━━━ Data for analysis ━━━

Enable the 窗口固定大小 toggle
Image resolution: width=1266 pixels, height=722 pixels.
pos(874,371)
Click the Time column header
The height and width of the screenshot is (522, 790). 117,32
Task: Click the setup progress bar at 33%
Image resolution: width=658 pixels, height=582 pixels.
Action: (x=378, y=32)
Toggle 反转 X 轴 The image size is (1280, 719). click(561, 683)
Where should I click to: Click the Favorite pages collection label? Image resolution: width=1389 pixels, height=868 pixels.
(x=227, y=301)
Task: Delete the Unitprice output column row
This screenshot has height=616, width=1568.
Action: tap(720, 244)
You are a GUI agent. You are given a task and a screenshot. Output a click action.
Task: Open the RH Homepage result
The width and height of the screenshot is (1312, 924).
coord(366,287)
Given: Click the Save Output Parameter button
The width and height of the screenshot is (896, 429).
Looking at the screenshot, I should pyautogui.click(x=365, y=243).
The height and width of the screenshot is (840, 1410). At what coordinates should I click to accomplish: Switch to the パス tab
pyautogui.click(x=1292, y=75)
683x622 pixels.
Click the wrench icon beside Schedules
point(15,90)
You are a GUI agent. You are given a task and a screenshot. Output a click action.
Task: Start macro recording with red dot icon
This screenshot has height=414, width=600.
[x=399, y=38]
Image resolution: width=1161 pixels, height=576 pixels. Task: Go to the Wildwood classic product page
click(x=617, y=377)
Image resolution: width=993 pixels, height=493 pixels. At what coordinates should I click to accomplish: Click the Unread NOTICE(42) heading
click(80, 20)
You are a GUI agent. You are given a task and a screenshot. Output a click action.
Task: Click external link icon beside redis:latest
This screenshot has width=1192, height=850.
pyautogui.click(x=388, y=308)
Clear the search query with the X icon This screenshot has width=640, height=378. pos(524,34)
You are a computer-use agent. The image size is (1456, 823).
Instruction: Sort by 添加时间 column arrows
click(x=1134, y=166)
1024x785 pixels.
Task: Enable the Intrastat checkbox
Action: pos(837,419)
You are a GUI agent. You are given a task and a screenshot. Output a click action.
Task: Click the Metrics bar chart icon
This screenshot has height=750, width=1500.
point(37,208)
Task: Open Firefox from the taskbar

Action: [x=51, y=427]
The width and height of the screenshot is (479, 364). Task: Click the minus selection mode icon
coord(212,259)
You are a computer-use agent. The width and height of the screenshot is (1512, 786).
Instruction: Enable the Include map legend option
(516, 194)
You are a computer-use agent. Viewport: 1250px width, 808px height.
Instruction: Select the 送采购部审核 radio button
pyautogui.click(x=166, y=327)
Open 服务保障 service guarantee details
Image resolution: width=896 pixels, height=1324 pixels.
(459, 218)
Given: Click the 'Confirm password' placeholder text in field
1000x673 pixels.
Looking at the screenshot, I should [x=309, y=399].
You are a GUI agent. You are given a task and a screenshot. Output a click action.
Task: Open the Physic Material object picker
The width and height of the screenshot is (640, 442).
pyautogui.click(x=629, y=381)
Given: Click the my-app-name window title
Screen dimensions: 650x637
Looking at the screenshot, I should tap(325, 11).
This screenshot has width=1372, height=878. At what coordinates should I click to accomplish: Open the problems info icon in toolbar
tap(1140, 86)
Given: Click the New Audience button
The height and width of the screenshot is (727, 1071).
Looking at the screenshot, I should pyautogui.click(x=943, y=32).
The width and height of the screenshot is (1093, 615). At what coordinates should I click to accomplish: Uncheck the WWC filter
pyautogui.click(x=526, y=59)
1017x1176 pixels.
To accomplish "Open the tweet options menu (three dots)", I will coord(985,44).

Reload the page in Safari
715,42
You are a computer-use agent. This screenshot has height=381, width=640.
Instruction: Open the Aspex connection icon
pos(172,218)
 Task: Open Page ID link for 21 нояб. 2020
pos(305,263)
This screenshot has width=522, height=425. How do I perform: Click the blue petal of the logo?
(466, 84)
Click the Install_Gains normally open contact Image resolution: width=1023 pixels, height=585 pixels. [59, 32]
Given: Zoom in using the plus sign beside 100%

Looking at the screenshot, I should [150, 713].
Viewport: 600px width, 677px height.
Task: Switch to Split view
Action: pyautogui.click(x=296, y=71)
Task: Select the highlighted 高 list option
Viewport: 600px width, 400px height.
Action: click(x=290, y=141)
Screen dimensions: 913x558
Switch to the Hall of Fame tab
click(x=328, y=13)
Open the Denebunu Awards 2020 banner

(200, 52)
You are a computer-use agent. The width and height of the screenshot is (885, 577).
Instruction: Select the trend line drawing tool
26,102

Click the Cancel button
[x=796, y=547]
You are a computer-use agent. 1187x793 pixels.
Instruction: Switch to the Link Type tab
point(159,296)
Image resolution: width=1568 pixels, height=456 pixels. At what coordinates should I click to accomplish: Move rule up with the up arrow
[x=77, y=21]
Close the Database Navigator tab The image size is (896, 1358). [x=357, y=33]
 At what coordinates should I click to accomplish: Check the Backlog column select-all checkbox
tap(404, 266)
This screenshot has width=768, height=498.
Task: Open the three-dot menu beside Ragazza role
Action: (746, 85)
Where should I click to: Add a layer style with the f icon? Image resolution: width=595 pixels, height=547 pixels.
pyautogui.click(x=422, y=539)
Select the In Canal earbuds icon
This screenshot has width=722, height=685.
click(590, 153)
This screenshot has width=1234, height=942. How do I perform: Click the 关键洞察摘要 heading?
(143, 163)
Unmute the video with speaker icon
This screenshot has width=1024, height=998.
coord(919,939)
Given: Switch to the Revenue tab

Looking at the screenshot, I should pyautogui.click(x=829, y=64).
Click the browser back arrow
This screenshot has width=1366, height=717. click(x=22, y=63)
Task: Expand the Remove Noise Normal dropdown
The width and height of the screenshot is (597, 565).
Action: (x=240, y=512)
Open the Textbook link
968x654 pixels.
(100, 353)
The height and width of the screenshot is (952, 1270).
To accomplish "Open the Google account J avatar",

━━━

Check each line of the listing above. Copy it if it holds the string "computer".

You are a computer-use agent. The image size is (1456, 823).
You are a computer-use agent. The width and height of the screenshot is (1512, 786).
You are a computer-use agent. Viewport: 1250px width, 808px height.
You are a computer-use agent. This screenshot has height=381, width=640.
You are a computer-use agent. The width and height of the screenshot is (885, 577).
You are a computer-use agent. 1187x793 pixels.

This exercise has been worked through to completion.